Question

Use a vertical format to add the polynomials.$$\begin{array}{c} y^{3}+y^{2}-7 y+9 \\ -y^{3}-6 y^{2}-8 y+11 \\ \hline \end{array}$$

Answer

**step1 Add the coefficients of the $$y^3$$ terms**

When adding polynomials in a vertical format, we align like terms and add their coefficients column by column. First, let's add the coefficients of the $$y^3$$ terms.

$$1 + (-1) = 0$$

**step2 Add the coefficients of the $$y^2$$ terms**

Next, we add the coefficients of the $$y^2$$ terms.

$$1 + (-6) = -5$$

**step3 Add the coefficients of the $$y$$ terms**

Then, we add the coefficients of the $$y$$ terms.

$$-7 + (-8) = -15$$

**step4 Add the constant terms**

Finally, we add the constant terms.

$$9 + 11 = 20$$

**step5 Combine the results to form the sum polynomial**

Combine the results from each term's addition to form the final sum polynomial.

$$0y^3 - 5y^2 - 15y + 20$$

Since $$0y^3$$ is equal to 0, it can be omitted from the expression.

$$-5y^2 - 15y + 20$$

Alternative answer

Answer: $-5y^2 - 15y + 20$ Explain
This is a question about adding polynomials . The solving step is:

We need to add the two polynomials together! Since they're already set up in a vertical format, it's super easy because all the "like terms" are lined up perfectly. "Like terms" just means terms that have the same letter part with the same little number above it (like $y^3$ or $y^2$).

1. **Start with the $y^3$ terms:** We have $y^3$ and $-y^3$. If you have one $y^3$ and take away one $y^3$, you get $0$. So, $y^3 - y^3 = 0$.
2. **Next, the $y^2$ terms:** We have $y^2$ and $-6y^2$. That's like having 1 apple and then owing 6 apples.
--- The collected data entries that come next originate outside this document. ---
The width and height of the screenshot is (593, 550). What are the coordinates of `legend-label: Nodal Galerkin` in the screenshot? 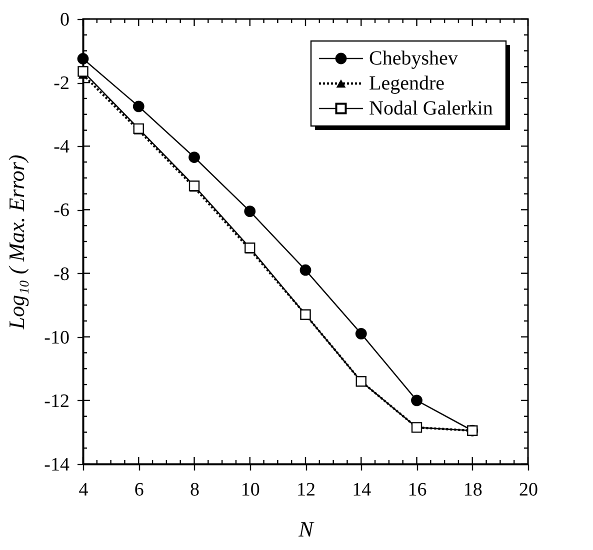 It's located at (431, 109).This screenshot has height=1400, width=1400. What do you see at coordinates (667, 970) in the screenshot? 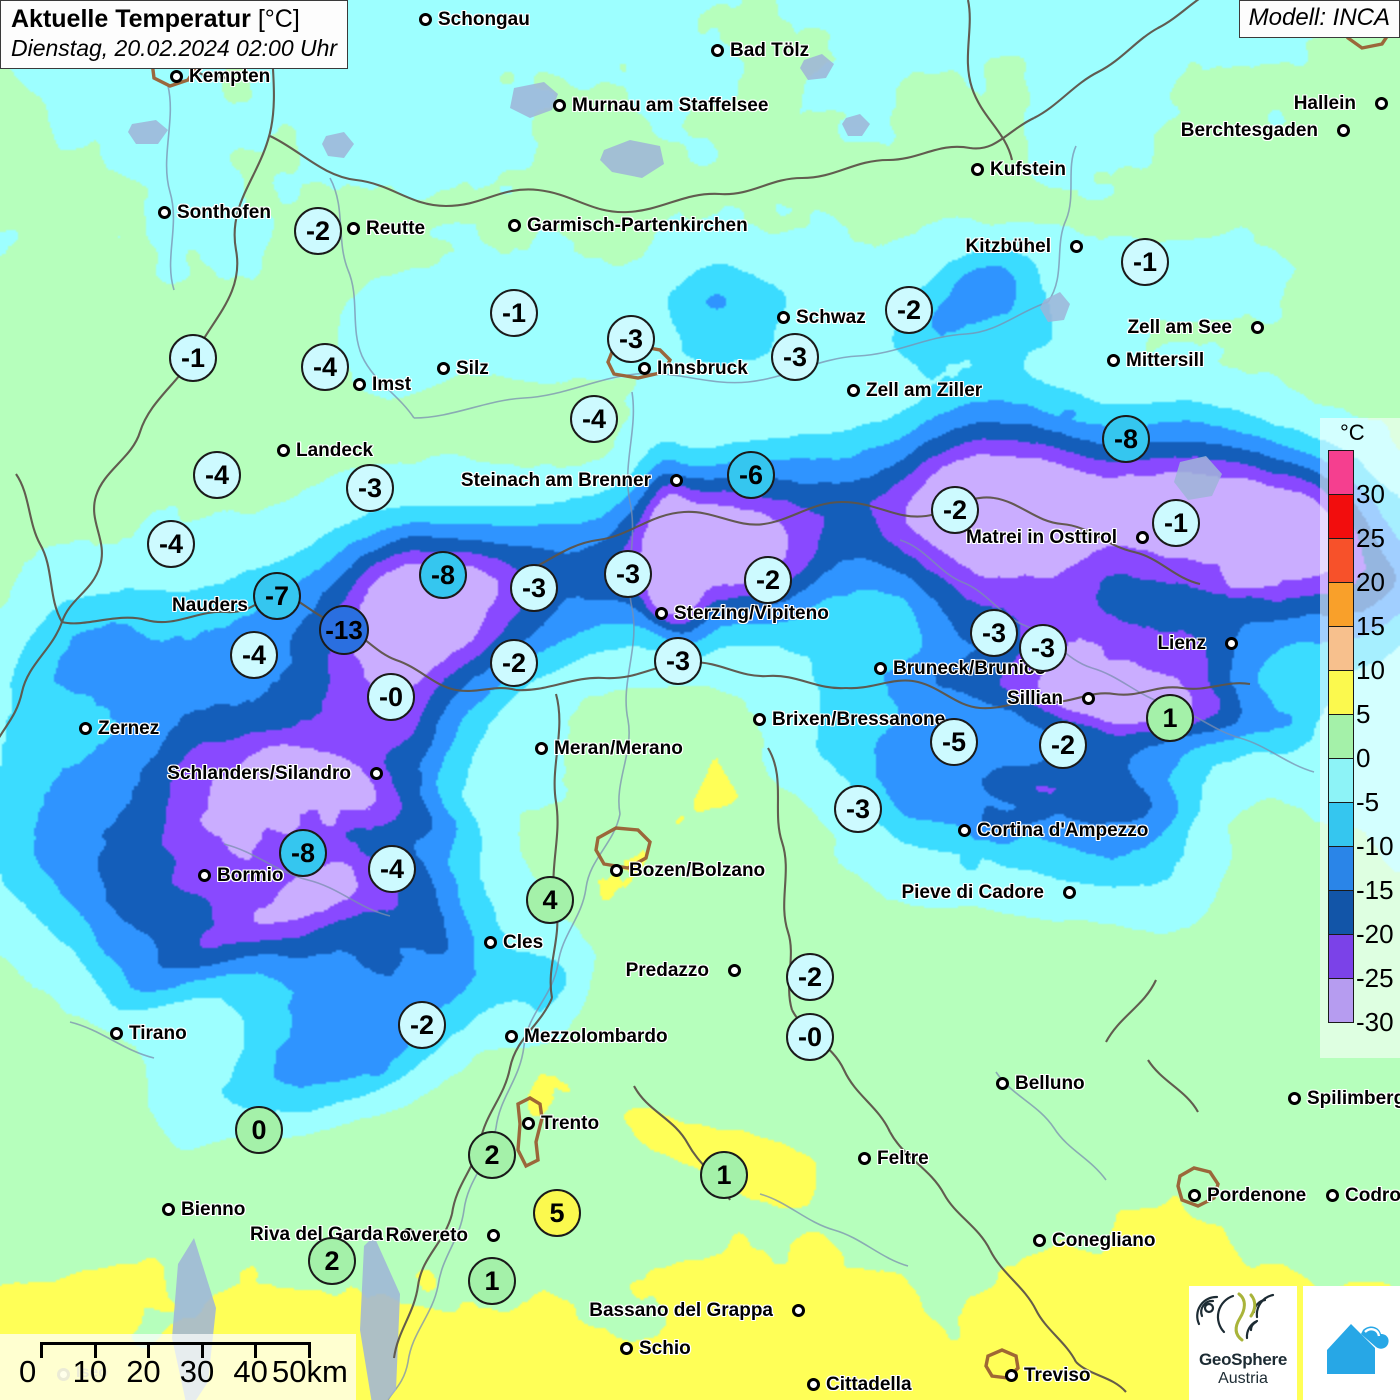
I see `city-label: Predazzo` at bounding box center [667, 970].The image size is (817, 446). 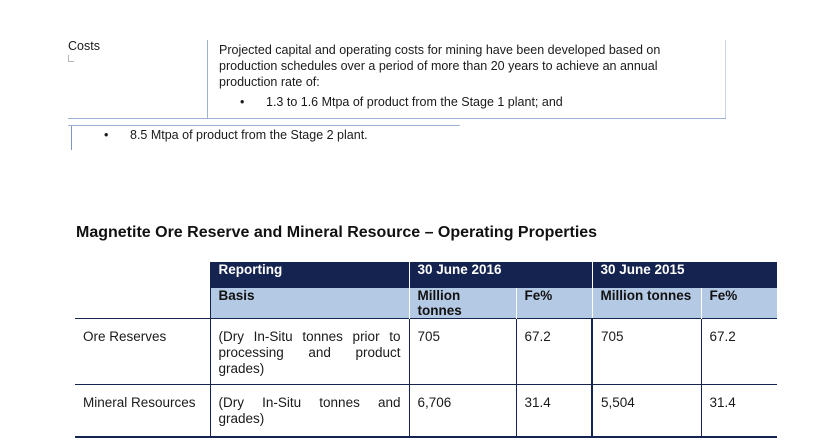 I want to click on header-mt-2016: Million tonnes, so click(x=463, y=304).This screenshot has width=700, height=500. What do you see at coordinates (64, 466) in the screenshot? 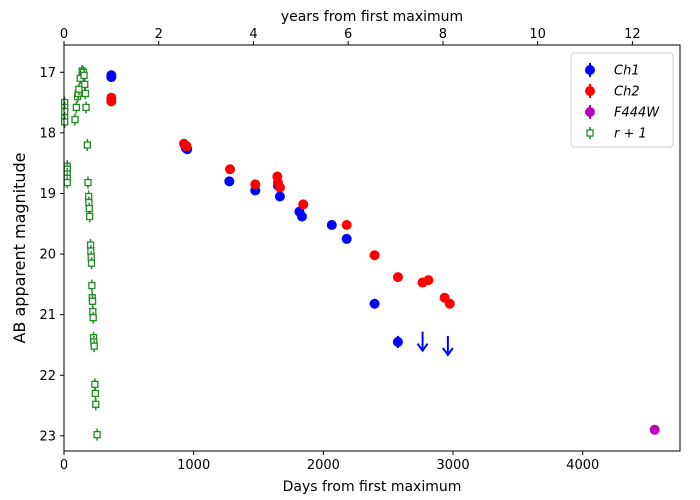
I see `x-tick-label: 0` at bounding box center [64, 466].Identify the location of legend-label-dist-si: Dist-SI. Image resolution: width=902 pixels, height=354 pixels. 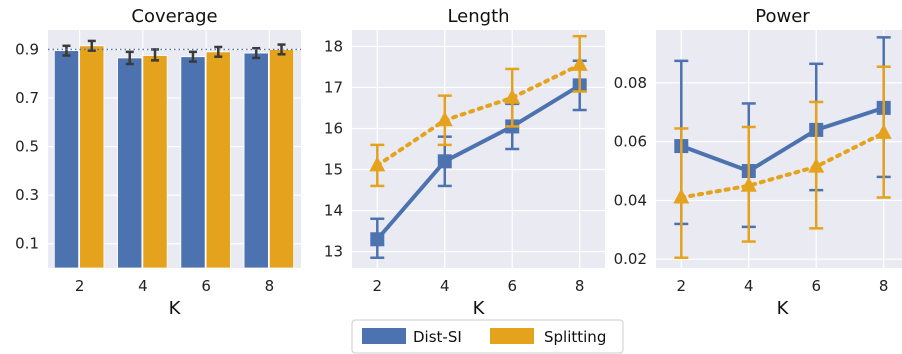
(438, 337).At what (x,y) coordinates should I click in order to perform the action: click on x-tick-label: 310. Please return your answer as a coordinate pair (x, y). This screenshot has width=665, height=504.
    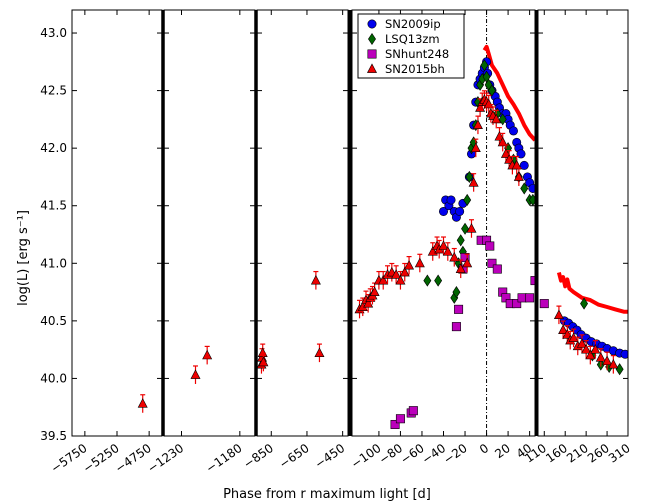
    Looking at the image, I should click on (620, 454).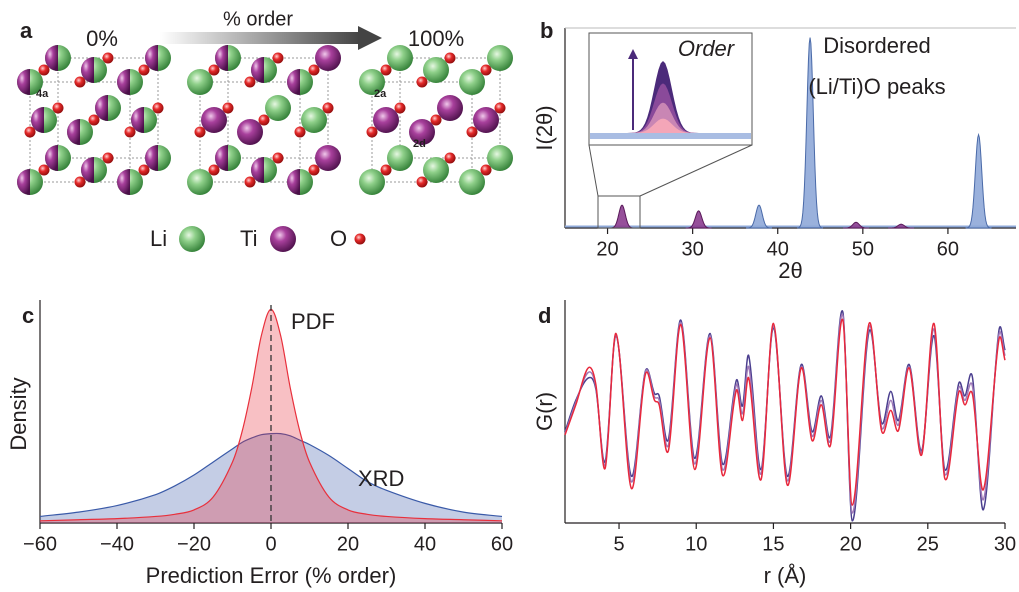 The width and height of the screenshot is (1019, 592). Describe the element at coordinates (42, 94) in the screenshot. I see `site-label: 4a` at that location.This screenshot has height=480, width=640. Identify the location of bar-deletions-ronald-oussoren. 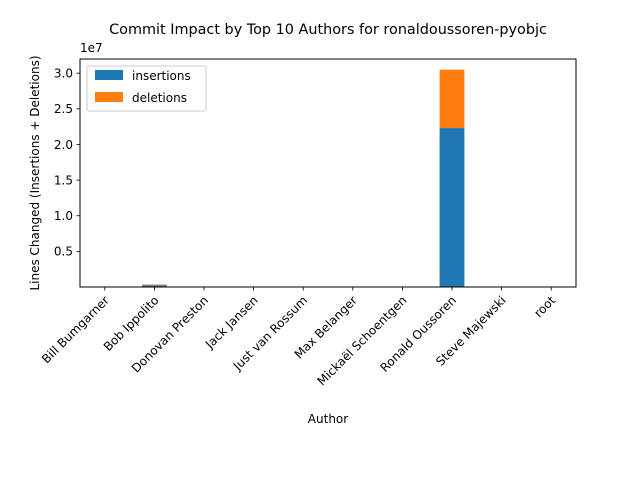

So, you end up owing 5 apples! $1y^2 - 6y^2 = -5y^2$.
3. **Then, the $y$ terms:** We have $-7y$ and $-8y$. If you owe 7 dollars and then you owe another 8 dollars, you owe a total of 15 dollars! So, $-7y - 8y = -15y$.
4. **Finally, the numbers (constants):** We have $+9$ and $+11$. $9 + 11 = 20$.

Now, we just put all our answers together: $0 - 5y^2 - 15y + 20$.
We don't need to write the "0", so the final answer is $-5y^2 - 15y + 20$.

Alternative answer

Answer: $-5y^2 - 15y + 20$ Explain
This is a question about adding polynomials by combining like terms . The solving step is:

First, I looked at the problem. It's already set up like we're adding numbers in columns! That makes it super easy. We just need to add the numbers that have the same letters and tiny numbers (exponents) on them, column by column.

1. **Add the `y^3` terms:** In the first column, we have `y^3` and `-y^3`. When you add `1` of something and `-1` of that same thing, they cancel each other out! So, `y^3 + (-y^3)` is `0`.
2. **Add the `y^2` terms:** In the next column, we have `y^2` and `-6y^2`. This is like having `1` of something and taking away `6` of that same thing. So, `1 - 6` is `-5`. That means we have `-5y^2`.
3. **Add the `y` terms:** In the next column, we have `-7y` and `-8y`. When you add two negative numbers, you get a bigger negative number. `-7` plus `-8` is `-15`. So, we have `-15y`.
4. **Add the regular numbers (constants):** In the last column, we have `9` and `11`. `9 + 11` is `20`.

So, when we put all those answers together, starting from the biggest power down to the constant, we get `-5y^2 - 15y + 20`.

Alternative answer

Answer:
$-5y^2 - 15y + 20$ Explain
This is a question about adding polynomials by combining like terms . The solving step is:

We need to add the two polynomials together, term by term, just like we add numbers vertically.

1. **Add the $y^3$ terms:** We have $y^3$ and $-y^3$. When we add them, $1y^3 + (-1)y^3 = 0y^3$, which is just $0$.
2. **Add the $y^2$ terms:** We have $y^2$ and $-6y^2$. When we add them, $1y^2 + (-6)y^2 = -5y^2$.
3. **Add the $y$ terms:** We have $-7y$ and $-8y$. When we add them, $-7y + (-8)y = -15y$.
4. **Add the constant terms:** We have $9$ and $11$. When we add them, $9 + 11 = 20$.

So, putting it all together, the sum of the polynomials is $-5y^2 - 15y + 20$.